## [AUFGABE 1]
Welchen Namen trägt laut dem Text über deutschen Gangsta-Rap das Fitnessprogramm, das Kollegah entworfen hat?
## [AUFGABE 2]
Greifen Sie den Text über deutschen Gangsta-Rap auf und führen Sie ihn im Anschluss an seinen letzten Satz weiter.

## [AUSGEWÄHLTER TEXT]
---*---
Kommerz statt Kritik
Das dürfte den Bulldozern des deutschen Gangsta-Rap, Bushido, Sido und Kollegah ziemlich egal sein. Politik steht bei den dreien nicht auf der Agenda. Ihr Gangsta-Rap definiert sich über harte Maskulinität, Identität als Gangster – und ökonomischen Erfolg. Die Welt zumindest dieser Gangster ist feindlich, der Diss geht raus an alle. Die stets betonte Zugehörigkeit zum „Ghetto“ (was zumindest bei Sido und Bushido zutrifft) hätte zwar das Potenzial, Verhältnisse zu durchleuchten und zu kritisieren, doch das passiert nicht.Das wird bei der Analyse ihrer Songtexte deutlich. Paradoxerweise bedienen alle drei neoliberale Paradigmen, affirmieren sie gar. Fast, als würden sie nicht wissen, dass die fiesesten Ausprägungen des neoliberalen Kapitalismus ihre Kindheit und Jugend prägten. Der wahre Grund wird allerdings sein, dass sich damit kein Geld machen liesse. Und so verstehen sie ihre Mission als einsame Helden, als „Ein-Mann-Armee“ (Bushido, S. 56.) gegen den Rest der Welt. Alle gegen alle eben. Auf sich allein gestellt, den „harten Kampf“ (S. 53) nach oben aus eigener Kraft und Anstrengung geschafft, vorbei an all jenen, die sie hindern wollten.
Die Feindbilder sind so genannte „Neider“, die an ihre Millionen wollen, „Rapper mit moralischen Werten“ (Kollegah, S. 57), gesellschaftliche Werte wie Solidarität, aber auch Hartz IV-Empfänger_innen und „Versager“. Strukturelle Kritik ist Fehlanzeige. Sie haben es schliesslich ganz alleine geschafft, durch harte Arbeit und permanente Selbstoptimierung. Kollegah zum Beispiel hat ein Fitnessprogramm mit dem Namen „Bosstransformation“ entworfen, um seinen „KING-würdigen Körper aufzubauen“ (Kollegah, S. 60). Konkurrenz und Angeberei – mit dem Erfolg, den Reichtümern und dem Image – darum dreht sich in ihren Texten so ziemlich alles.
---*---
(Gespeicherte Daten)
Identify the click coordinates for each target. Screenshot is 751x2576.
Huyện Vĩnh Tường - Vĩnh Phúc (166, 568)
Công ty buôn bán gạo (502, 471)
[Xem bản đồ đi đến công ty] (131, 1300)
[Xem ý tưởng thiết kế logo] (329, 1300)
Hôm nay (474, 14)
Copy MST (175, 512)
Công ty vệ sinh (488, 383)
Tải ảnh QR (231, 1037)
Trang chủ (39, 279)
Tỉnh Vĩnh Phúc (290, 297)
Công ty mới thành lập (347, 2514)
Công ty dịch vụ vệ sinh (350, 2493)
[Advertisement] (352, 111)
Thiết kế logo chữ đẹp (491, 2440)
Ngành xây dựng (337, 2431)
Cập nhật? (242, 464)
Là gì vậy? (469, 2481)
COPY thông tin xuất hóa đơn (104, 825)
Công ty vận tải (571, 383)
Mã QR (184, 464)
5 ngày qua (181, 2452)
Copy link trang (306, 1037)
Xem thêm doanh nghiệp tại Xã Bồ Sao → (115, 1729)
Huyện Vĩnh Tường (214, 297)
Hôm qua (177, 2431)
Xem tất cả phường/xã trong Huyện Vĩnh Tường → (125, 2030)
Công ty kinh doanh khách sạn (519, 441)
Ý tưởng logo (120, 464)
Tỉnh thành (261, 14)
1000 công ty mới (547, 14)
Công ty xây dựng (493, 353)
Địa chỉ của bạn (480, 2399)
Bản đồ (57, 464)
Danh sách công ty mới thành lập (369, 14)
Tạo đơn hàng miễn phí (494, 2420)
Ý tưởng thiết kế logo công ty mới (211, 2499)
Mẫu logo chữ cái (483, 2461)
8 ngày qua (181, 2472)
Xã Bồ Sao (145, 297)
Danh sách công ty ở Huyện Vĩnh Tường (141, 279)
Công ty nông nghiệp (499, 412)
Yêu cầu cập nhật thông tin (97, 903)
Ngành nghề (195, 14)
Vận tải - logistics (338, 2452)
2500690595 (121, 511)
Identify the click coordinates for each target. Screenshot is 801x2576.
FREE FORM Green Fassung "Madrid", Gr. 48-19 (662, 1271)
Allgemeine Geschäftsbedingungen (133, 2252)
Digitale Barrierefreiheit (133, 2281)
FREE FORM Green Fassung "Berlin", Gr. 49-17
---*---
## [SCHRIFTLICHE ANTWORT 1]
Es heißt „Bosstransformation“.

## [SCHRIFTLICHE ANTWORT 2]
Es ist kein Wunder, dass sich der erfolgreiche Gangsta-Rap marktkonform verhält. Auch die Härte der Beats, der Texte und des Image stehen nicht im Widerspruch zu den Verhältnissen. Und die krasse Provokation gehört zum HipHop nun einmal dazu. Provoziert wird hier allerdings nicht gegen die Verhältnisse, sondern ganz in ihrem Sinne. So wird dieser Gangsta-Rap zum bissigen Schosshündchen des Neoliberalismus. Das Problem dabei ist, dass er dabei so ein grosses Identifikationspotenzial hat. Vor allem für Jugendliche aus unteren Klassen. Gerade deshalb ist es Ernsing sehr hoch anzurechnen, dass er am Schluss den Blick auf die Kritische Soziale Arbeit mit Jugendlichen lenkt. Deren Aufgabe ist es, die Identifikation mit der Musik ernst zu nehmen und eine gemeinsame Übersetzungsarbeit in die tatsächlichen Verhältnisse zu unternehmen. „Die Jugendlichen können dadurch verstehen, wie soziale Problemlagen entstehen und somit mögliche Gegenstrategien herleiten“ (S. 81). Diese Auseinandersetzung macht den Text sehr rund.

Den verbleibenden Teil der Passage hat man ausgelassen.